Methods CAKS clusters voxels based on a rate constant of k2 assuming the kinetics obeying 1-tissue-2-compartment model. A ratio between tTAC and tTAC multiplied by acquisition time is a function of k2, and such voxels having the similar ratio are clustered. The tTACs are then averaged to improve the noise statistics. BPND is estimated using Logan graphical algorithm (LGA). In CAKS, k2 is common for a voxels belonging to the same cluster, but K1 and a BPND is estimated to the every voxels because an amplitude of tTAC is proportional to K1. A simulation study was conducted in which a set of tTACs having clinically feasible rate constants and noise was generated, in which BPND varied from 2 to 4. And the algorithm was applied to PiB dynamic data.
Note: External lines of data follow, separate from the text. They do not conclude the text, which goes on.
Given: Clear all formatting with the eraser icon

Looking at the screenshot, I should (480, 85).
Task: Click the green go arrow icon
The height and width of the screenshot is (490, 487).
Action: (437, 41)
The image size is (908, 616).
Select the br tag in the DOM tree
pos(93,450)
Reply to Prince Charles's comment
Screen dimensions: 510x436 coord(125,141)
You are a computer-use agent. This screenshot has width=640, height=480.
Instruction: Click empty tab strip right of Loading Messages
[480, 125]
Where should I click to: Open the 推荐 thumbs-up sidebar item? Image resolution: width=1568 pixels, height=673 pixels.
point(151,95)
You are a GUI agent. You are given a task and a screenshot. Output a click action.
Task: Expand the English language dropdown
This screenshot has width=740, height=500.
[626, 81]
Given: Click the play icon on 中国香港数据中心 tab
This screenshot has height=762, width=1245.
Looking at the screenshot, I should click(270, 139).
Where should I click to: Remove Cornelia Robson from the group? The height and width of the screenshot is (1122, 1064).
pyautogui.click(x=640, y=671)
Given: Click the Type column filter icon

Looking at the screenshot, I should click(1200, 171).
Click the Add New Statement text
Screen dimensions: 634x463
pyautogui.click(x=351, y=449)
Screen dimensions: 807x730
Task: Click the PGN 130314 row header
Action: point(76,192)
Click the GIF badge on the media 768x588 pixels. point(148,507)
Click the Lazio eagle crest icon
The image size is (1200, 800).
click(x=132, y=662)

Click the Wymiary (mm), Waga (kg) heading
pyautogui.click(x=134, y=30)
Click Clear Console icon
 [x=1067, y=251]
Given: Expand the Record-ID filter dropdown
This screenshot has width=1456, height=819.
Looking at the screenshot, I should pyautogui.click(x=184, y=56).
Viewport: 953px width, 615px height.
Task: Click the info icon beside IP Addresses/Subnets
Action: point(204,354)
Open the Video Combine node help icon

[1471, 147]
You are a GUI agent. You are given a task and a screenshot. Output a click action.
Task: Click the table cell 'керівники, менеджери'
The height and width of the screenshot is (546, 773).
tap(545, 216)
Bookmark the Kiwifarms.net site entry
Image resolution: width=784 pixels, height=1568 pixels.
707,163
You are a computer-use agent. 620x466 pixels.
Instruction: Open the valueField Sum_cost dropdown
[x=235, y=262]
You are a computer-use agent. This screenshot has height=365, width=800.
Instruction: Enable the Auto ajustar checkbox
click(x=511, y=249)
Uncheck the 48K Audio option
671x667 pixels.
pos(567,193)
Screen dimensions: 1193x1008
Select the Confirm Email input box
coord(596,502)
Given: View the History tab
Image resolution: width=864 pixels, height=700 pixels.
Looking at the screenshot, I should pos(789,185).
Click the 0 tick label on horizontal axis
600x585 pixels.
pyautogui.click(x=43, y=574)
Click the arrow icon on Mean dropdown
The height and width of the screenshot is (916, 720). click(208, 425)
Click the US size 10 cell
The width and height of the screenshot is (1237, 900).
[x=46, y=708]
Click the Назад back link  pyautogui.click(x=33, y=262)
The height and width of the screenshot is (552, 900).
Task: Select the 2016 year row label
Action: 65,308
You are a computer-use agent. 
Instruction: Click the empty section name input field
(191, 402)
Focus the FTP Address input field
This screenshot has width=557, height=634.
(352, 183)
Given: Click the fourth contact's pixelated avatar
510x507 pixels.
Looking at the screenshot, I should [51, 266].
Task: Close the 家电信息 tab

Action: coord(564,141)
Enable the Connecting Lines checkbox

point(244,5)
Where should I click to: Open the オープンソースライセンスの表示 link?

Results The bias of estimated VT was less than 2%, and it tends to increase in the larger VT. The typical clinical BPND images are presented in the case of Alzheimer dementia. (A) is the image with CAKS. LGA underestimate BPND in the presence of noise in tTAC, but CAKS reduced the noise, and higher BPND images can be derived. And the images with CAKS were smoother than those without CAKS (B).
Conclusions The assumption of CAKS to the kinetics does not affect the performance. We conclude that CAKS is a potential algorithm for amyloid imaging.